Un ajustement en deux temps
Le décret, signé le 29 juin 2026, prévoit une hausse progressive pour ménager la capacité d'absorption des entreprises. Depuis mars 2026, le SMIG est fixé à 300 000 ariary dans le secteur privé pour les employés de catégorie M1 (manœuvre) et selon les grilles applicables. À partir d'octobre 2026, ce plancher passera à 315 000 ariary, soit une revalorisation globale de 14 % par rapport au niveau antérieur.
Entre satisfaction syndicale et inquiétudes patronales
Les organisations syndicales avaient formulé une demande à 360 000 ariary, estimant ce montant « en adéquation avec la hausse du coût de la vie ». Si elles « voient cette décision de l'État d'un bon œil », le compromis retenu reste inférieur de près de 14 % à leur revendication initiale.
Du côté du patronat, le Groupement des Entreprises de Madagascar (GEM) avait exprimé des craintes qu'une revalorisation trop rapide « fragilise de nombreuses entreprises, notamment les petites et moyennes structures ». Le calendrier échelonné représente un geste vers les employeurs.
Un contexte économique sous tension
Cette revalorisation intervient alors que Madagascar mise sur une croissance projetée à 6 % pour 2026 (BAD).
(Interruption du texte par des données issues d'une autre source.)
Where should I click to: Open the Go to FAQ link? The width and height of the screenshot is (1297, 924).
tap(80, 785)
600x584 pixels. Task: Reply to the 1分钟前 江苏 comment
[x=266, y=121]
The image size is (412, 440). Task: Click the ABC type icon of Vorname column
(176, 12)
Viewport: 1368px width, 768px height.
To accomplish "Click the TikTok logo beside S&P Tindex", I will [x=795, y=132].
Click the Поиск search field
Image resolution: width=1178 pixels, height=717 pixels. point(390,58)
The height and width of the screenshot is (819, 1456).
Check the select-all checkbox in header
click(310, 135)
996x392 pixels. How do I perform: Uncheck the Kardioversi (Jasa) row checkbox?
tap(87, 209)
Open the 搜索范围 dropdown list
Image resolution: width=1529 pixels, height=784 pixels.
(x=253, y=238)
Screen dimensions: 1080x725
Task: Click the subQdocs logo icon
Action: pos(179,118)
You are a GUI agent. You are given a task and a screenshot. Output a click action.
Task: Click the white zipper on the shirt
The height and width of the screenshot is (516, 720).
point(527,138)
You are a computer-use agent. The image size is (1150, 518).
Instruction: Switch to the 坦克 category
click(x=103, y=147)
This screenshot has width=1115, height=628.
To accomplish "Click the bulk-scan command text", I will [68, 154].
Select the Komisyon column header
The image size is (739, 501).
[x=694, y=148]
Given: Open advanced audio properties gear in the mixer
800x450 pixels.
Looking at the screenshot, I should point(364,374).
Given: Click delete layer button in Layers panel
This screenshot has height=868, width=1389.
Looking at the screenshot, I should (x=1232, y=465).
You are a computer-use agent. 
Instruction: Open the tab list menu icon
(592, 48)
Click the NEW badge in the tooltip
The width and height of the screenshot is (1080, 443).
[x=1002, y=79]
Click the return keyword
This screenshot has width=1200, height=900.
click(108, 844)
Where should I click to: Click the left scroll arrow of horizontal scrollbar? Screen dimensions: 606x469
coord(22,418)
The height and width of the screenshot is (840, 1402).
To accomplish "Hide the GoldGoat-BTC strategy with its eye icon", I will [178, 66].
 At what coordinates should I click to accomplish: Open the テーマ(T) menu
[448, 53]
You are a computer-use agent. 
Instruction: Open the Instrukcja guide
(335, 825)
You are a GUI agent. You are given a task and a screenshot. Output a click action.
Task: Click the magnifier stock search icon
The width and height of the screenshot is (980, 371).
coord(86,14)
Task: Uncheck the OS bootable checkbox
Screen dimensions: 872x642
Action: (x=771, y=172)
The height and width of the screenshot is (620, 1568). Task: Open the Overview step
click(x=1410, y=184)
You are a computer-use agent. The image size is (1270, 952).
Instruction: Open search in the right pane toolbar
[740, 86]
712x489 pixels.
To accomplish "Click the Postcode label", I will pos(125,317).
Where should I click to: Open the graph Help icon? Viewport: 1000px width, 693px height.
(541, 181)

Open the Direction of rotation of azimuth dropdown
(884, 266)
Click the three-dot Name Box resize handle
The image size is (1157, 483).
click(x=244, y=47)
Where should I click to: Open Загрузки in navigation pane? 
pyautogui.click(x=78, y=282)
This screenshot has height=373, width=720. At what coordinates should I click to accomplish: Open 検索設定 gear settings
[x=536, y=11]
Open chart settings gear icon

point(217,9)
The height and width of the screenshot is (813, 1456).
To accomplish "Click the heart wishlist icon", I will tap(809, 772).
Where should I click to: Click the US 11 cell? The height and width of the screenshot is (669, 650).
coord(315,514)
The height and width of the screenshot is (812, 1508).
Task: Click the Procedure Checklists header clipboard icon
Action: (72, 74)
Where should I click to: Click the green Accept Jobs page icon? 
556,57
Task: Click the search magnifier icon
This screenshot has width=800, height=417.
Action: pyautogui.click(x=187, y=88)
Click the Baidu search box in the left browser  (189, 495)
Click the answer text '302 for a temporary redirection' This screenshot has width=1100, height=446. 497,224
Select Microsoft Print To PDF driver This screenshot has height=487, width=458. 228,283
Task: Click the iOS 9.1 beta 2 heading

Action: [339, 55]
Le pays sort d'un exercice marqué par des pressions inflationnistes et une dépréciation de l'ariary. La Banque mondiale a parallèlement engagé 225 millions de dollars dans le projet PRODUIRE II pour renforcer la résilience urbaine d'Antananarivo et Toamasina.
Un défi de couverture
La mesure bénéficie principalement au secteur formel, qui ne représente qu'une fraction réduite de l'emploi total à Madagascar. Une analyse de La Vérité souligne que cette hausse du salaire minimum « oublie 95 % des travailleurs », majoritairement actifs dans l'économie informelle et l'agriculture de subsistance.
Pourquoi c'est important
Pour les entreprises françaises et mauriciennes présentes à Madagascar — dans la filière textile, agroalimentaire ou services — cette revalorisation représente une hausse directe de la masse salariale à anticiper dans les budgets. Elle signale également la volonté du gouvernement Rajoelina de répondre à la pression sociale dans un contexte pré-électoral. À surveiller : l'application effective du décret, qui reste un défi dans les zones rurales. Source : Newsmada, Portage Salarial Madagascar, juillet 2026.